» RECORDED INFORMATION:

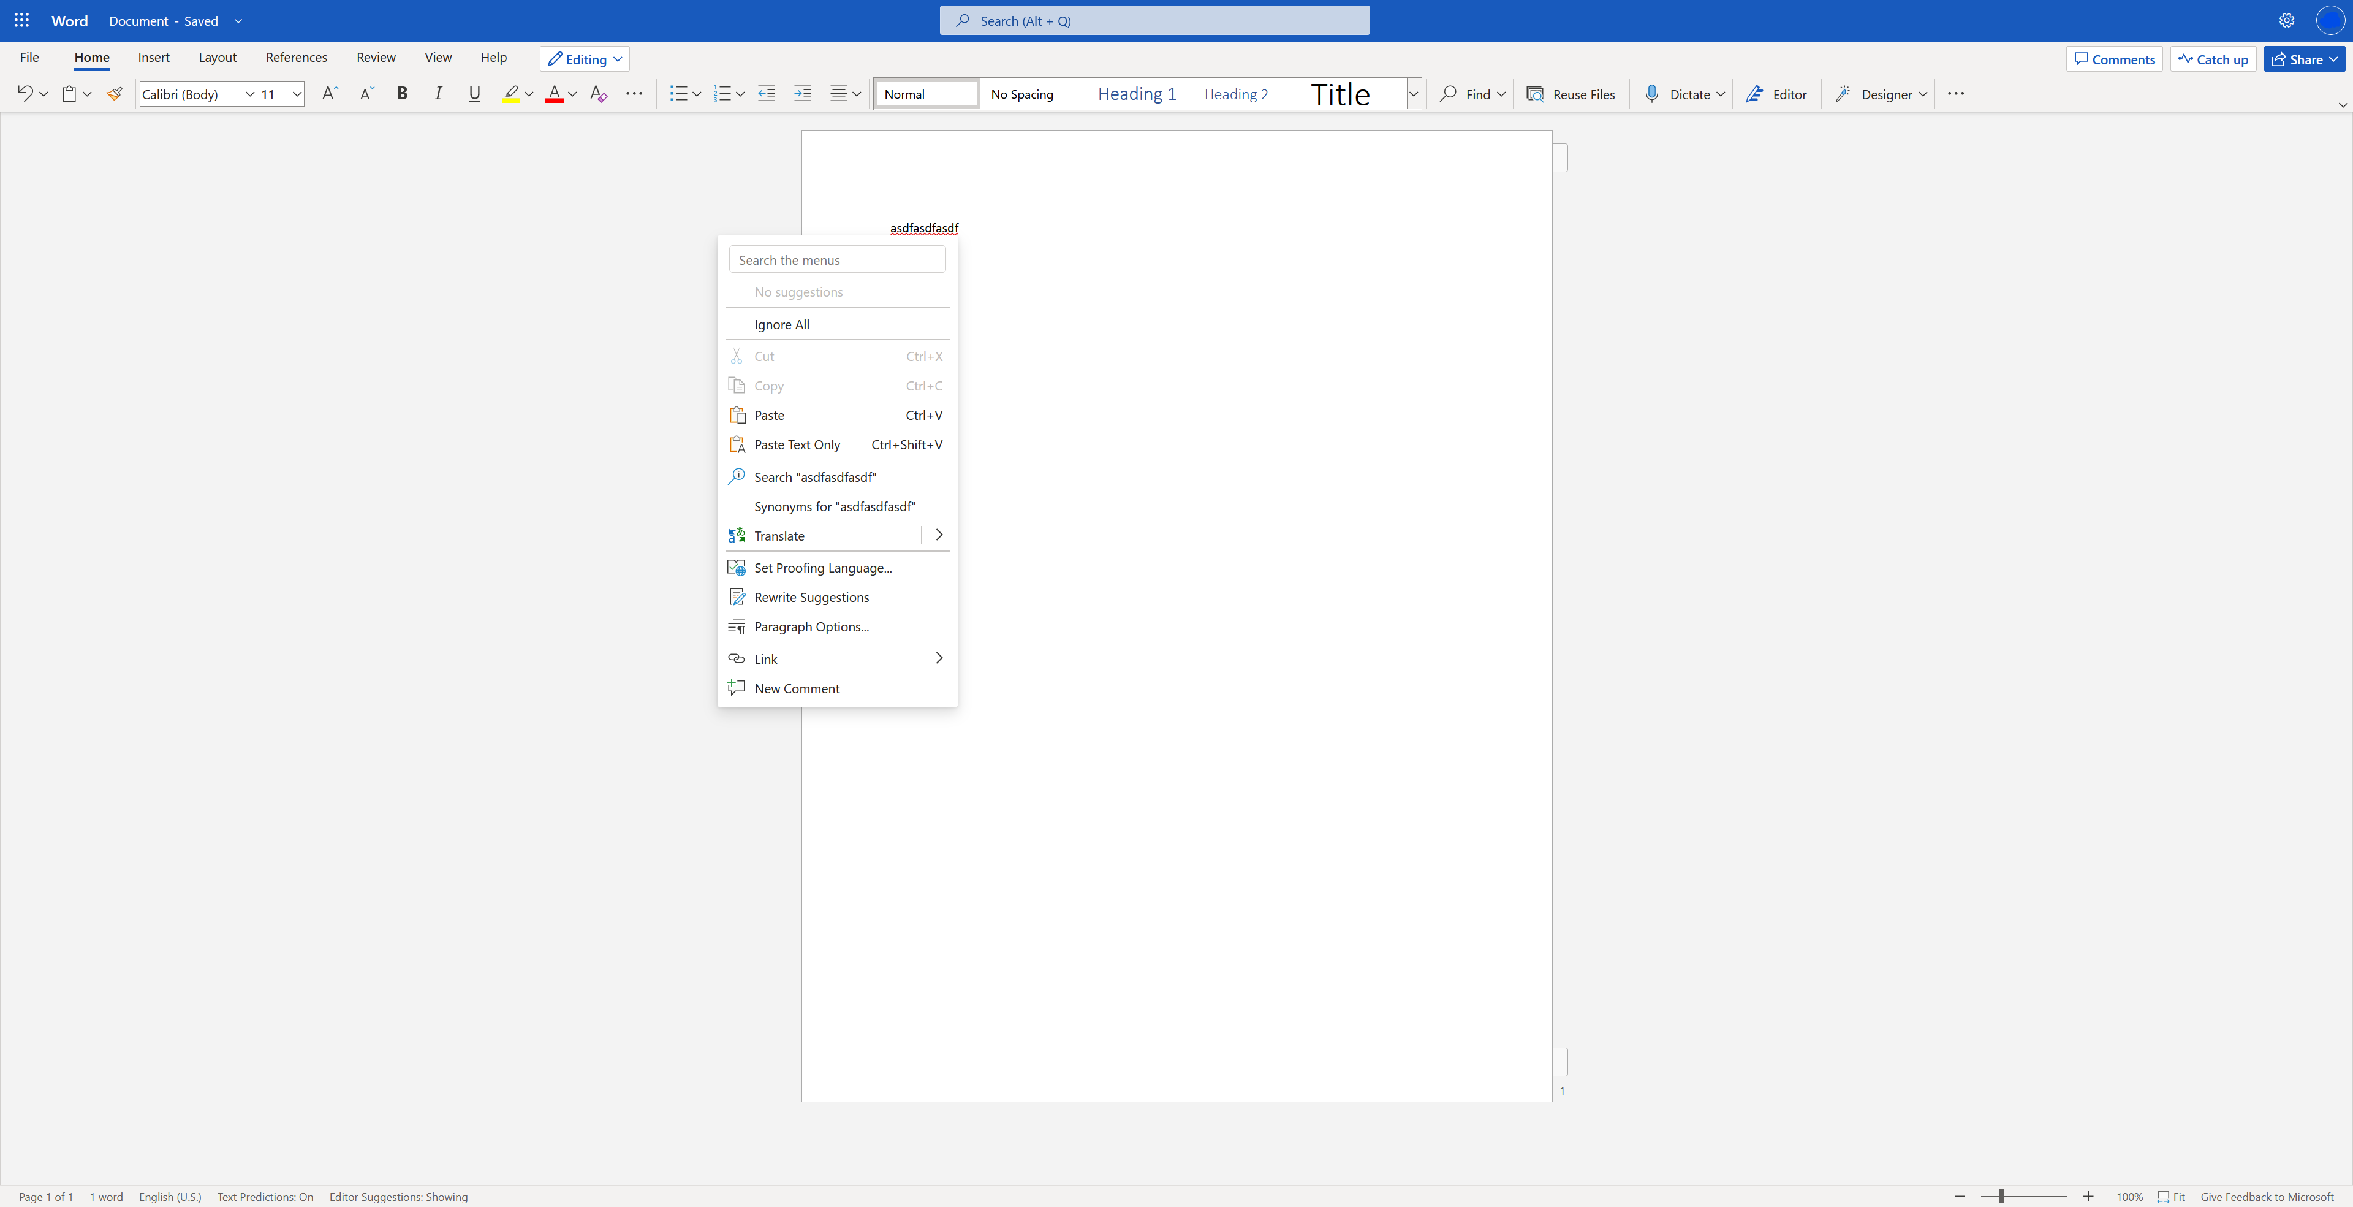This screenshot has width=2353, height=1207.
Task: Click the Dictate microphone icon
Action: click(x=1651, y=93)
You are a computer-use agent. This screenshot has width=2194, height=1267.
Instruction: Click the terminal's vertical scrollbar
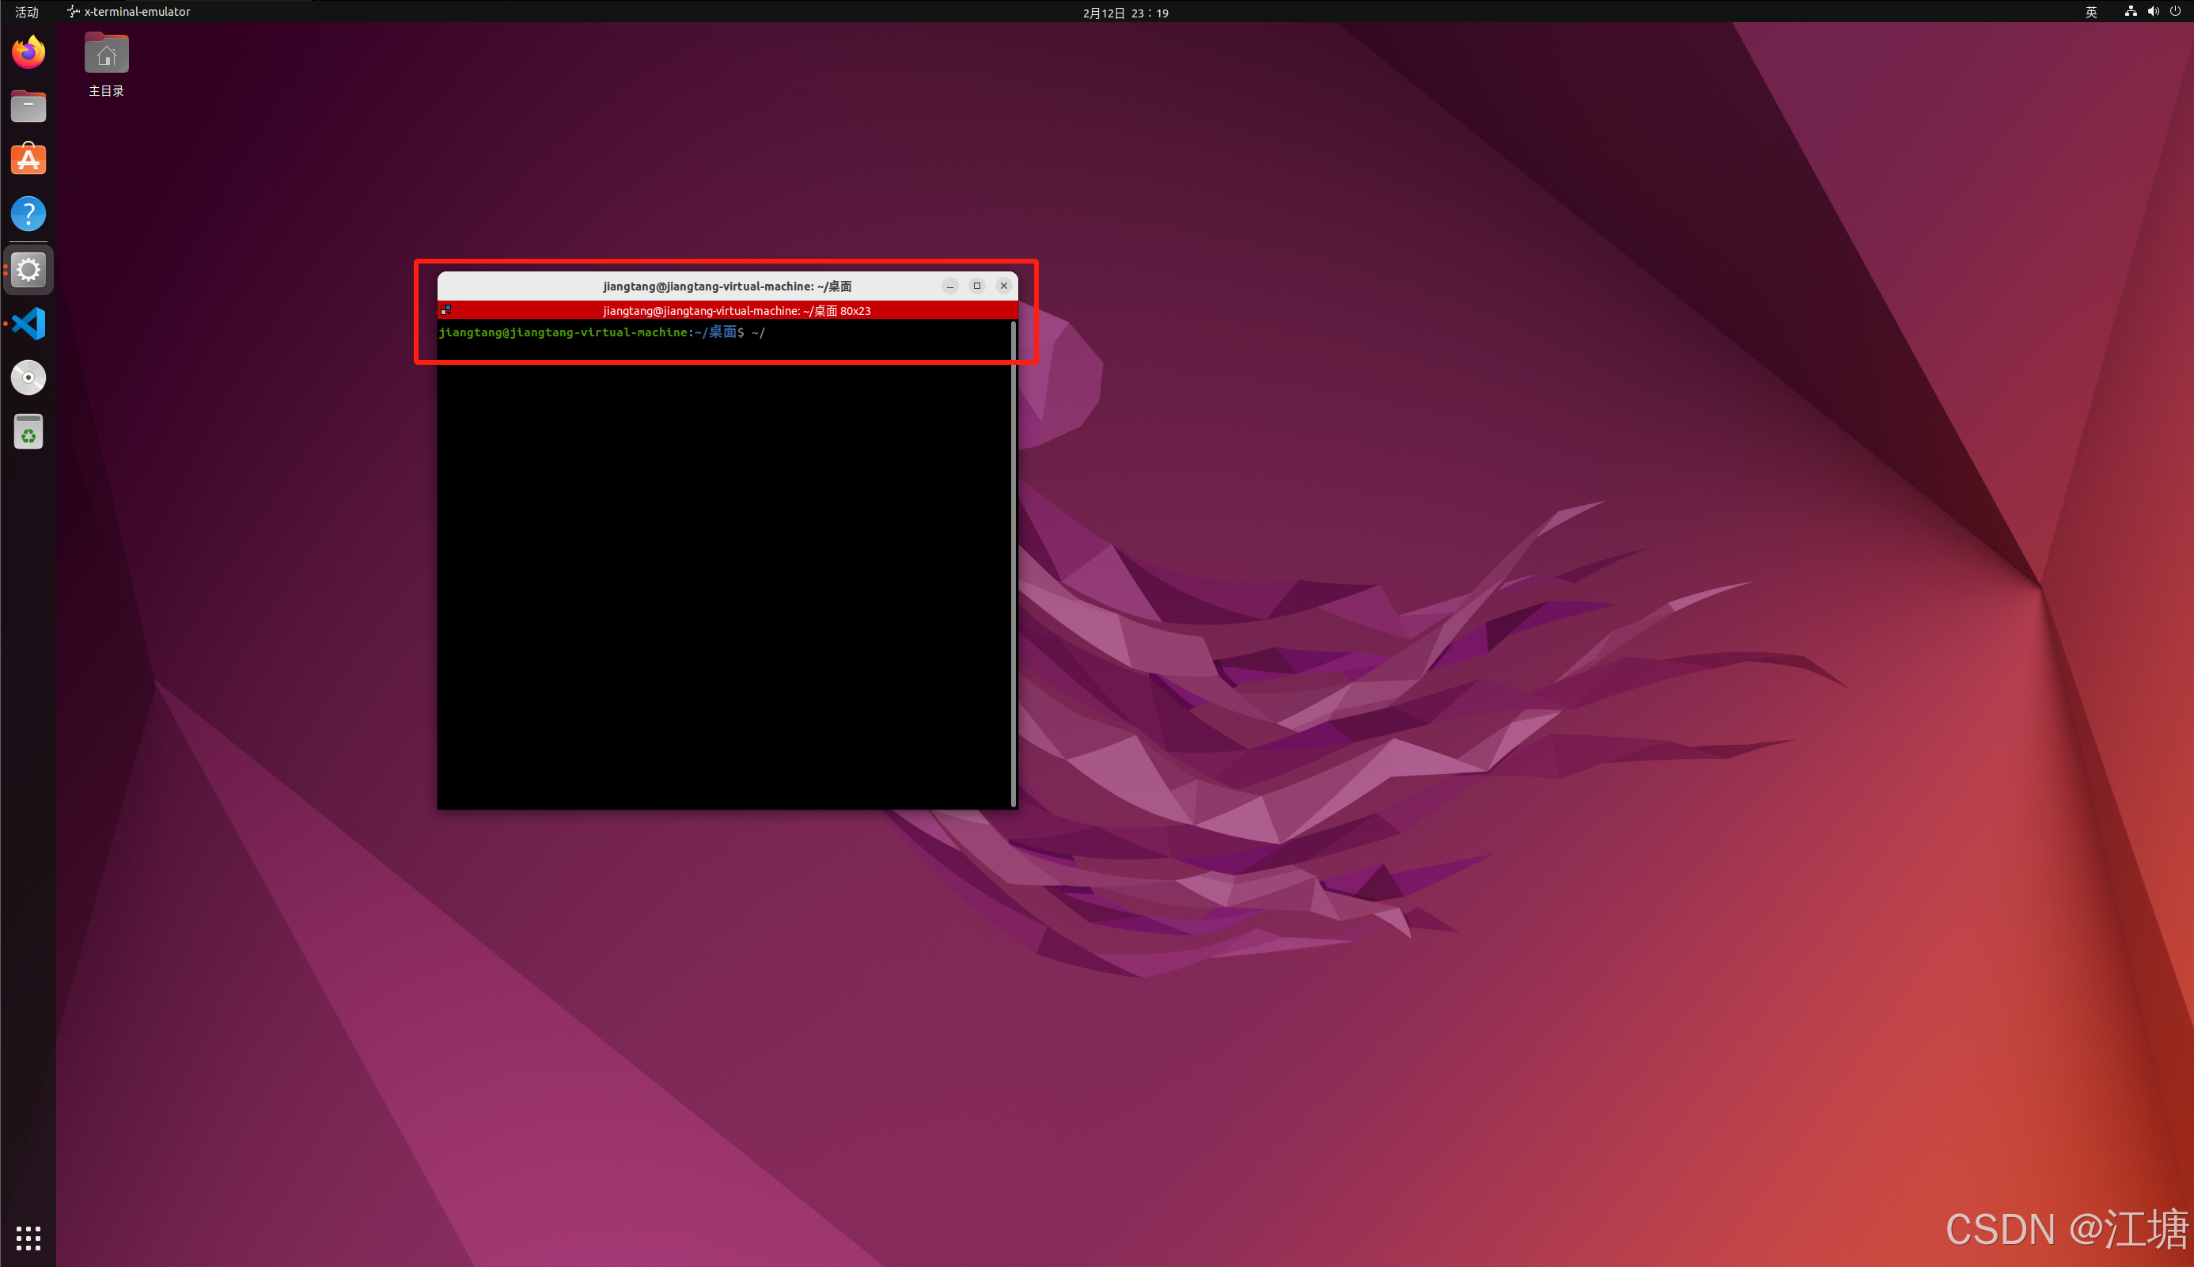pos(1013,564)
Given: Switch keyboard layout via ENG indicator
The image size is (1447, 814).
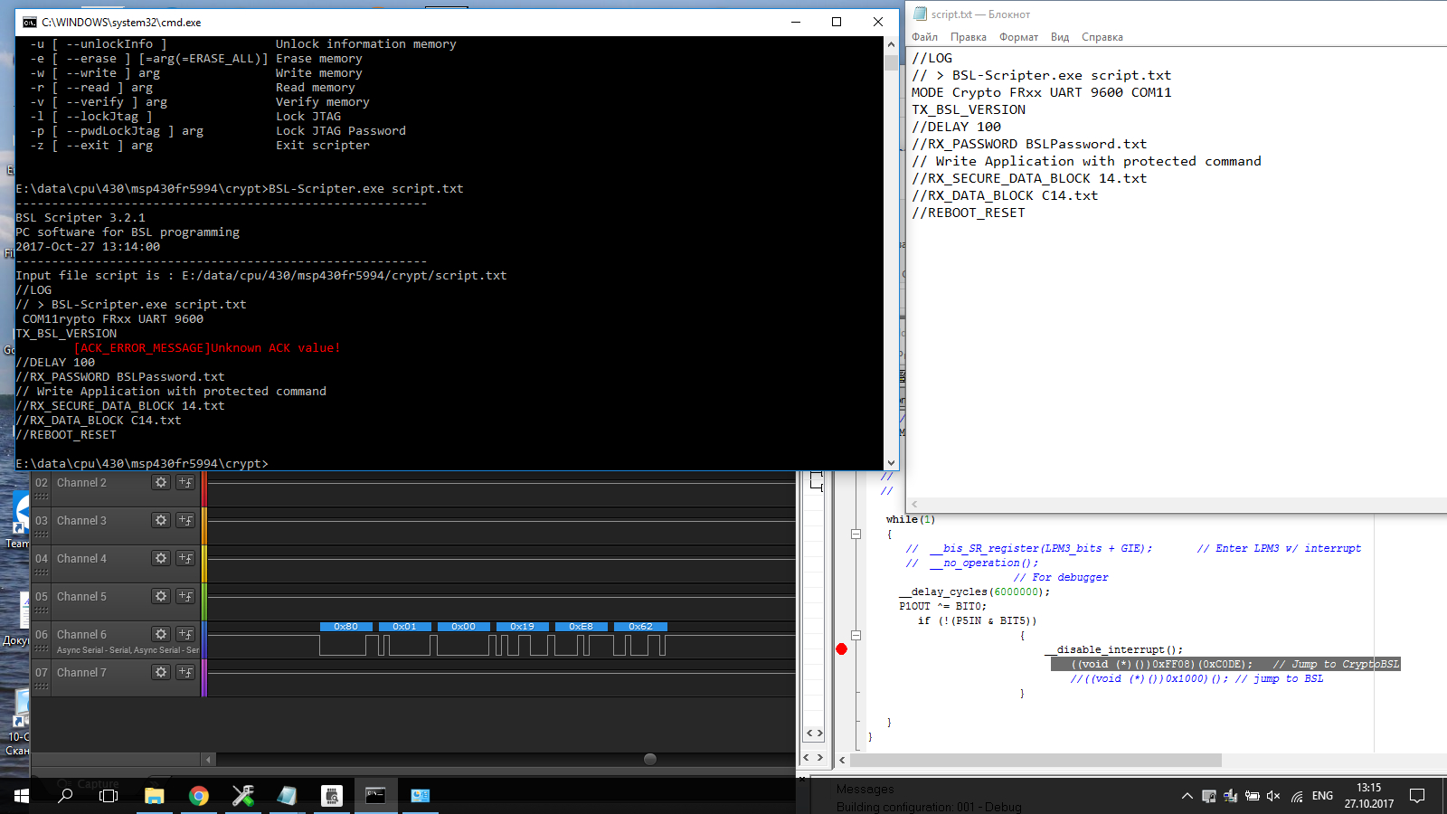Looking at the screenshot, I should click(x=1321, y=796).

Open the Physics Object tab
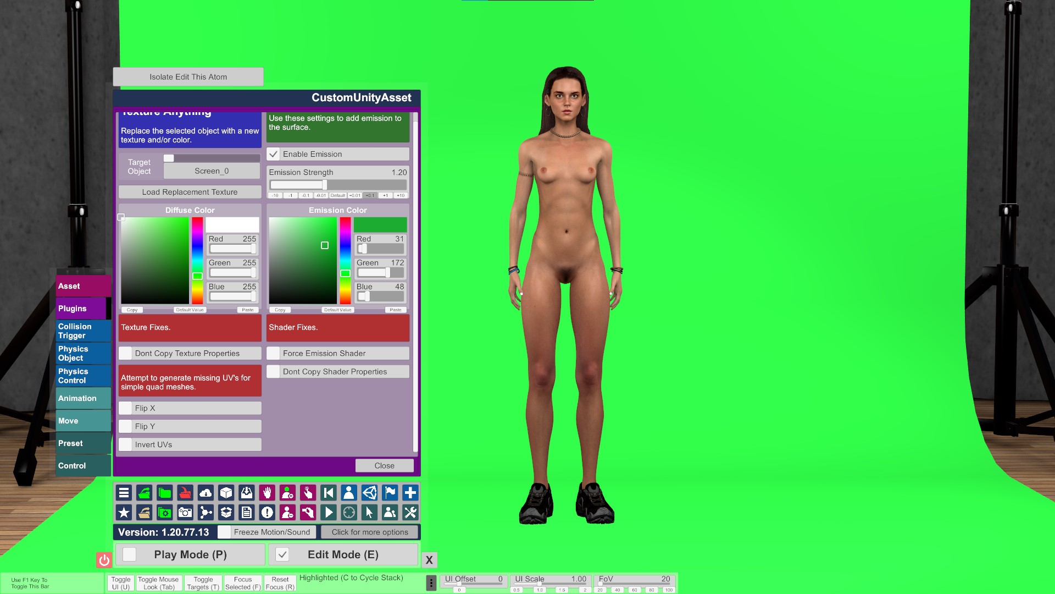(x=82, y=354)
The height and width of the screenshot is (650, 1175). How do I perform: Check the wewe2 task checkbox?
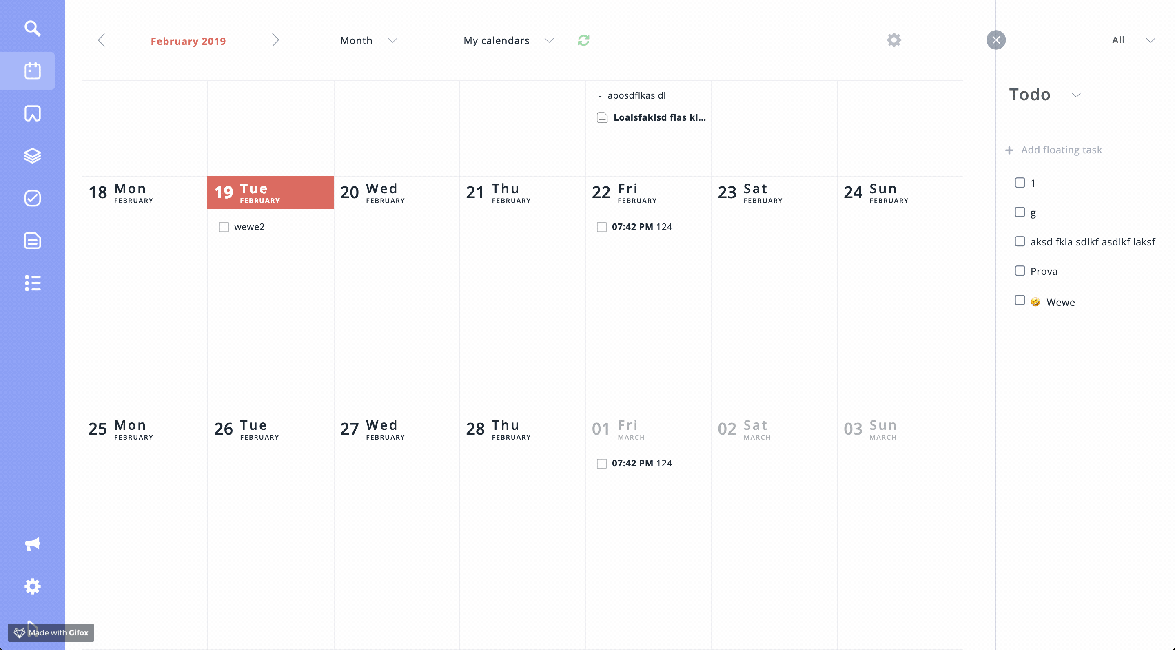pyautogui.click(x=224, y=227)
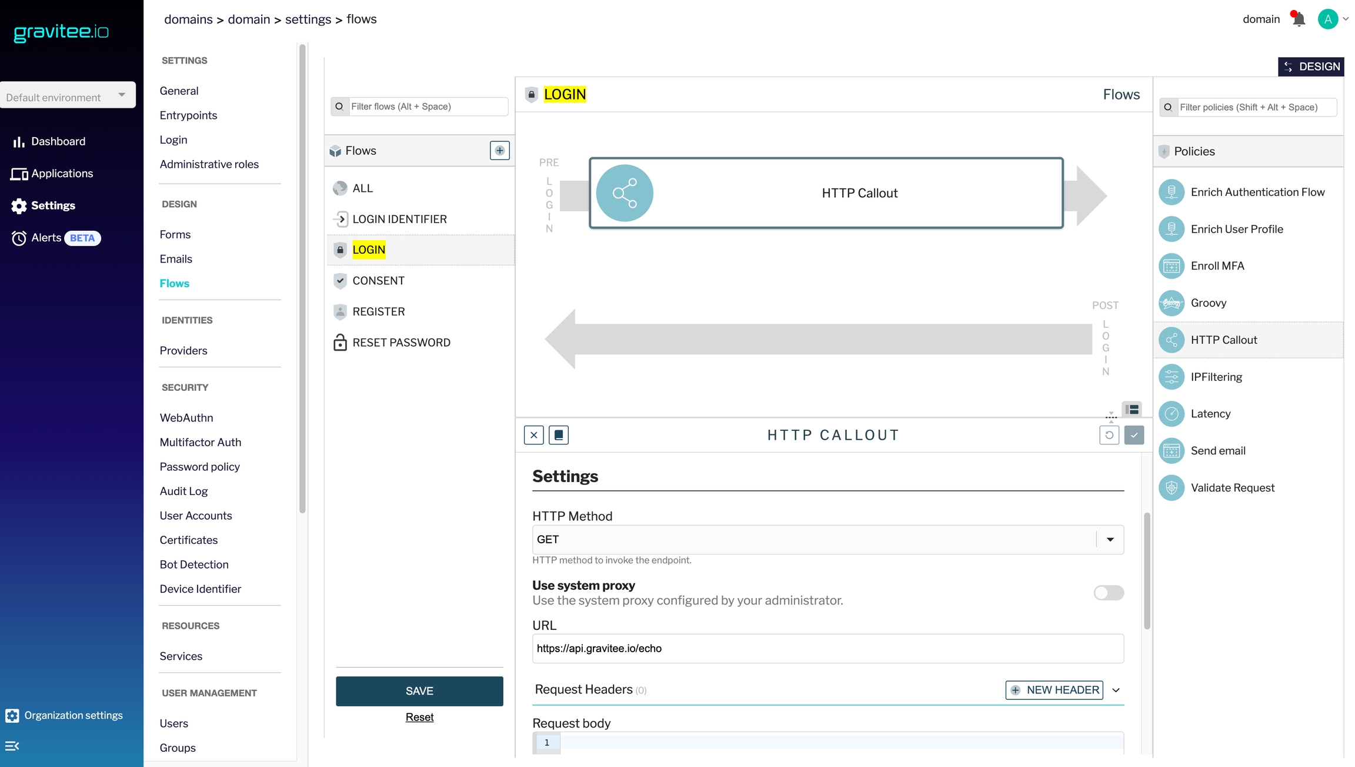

» TASK DESCRIPTION: What is needed is an exact restatement of every line from the line containing "The height and" through the last line of the records, minus any pictures.

» OUTPUT FOR THIS TASK:
The height and width of the screenshot is (650, 1175). How do I perform: Check the wewe2 task checkbox?
pyautogui.click(x=224, y=227)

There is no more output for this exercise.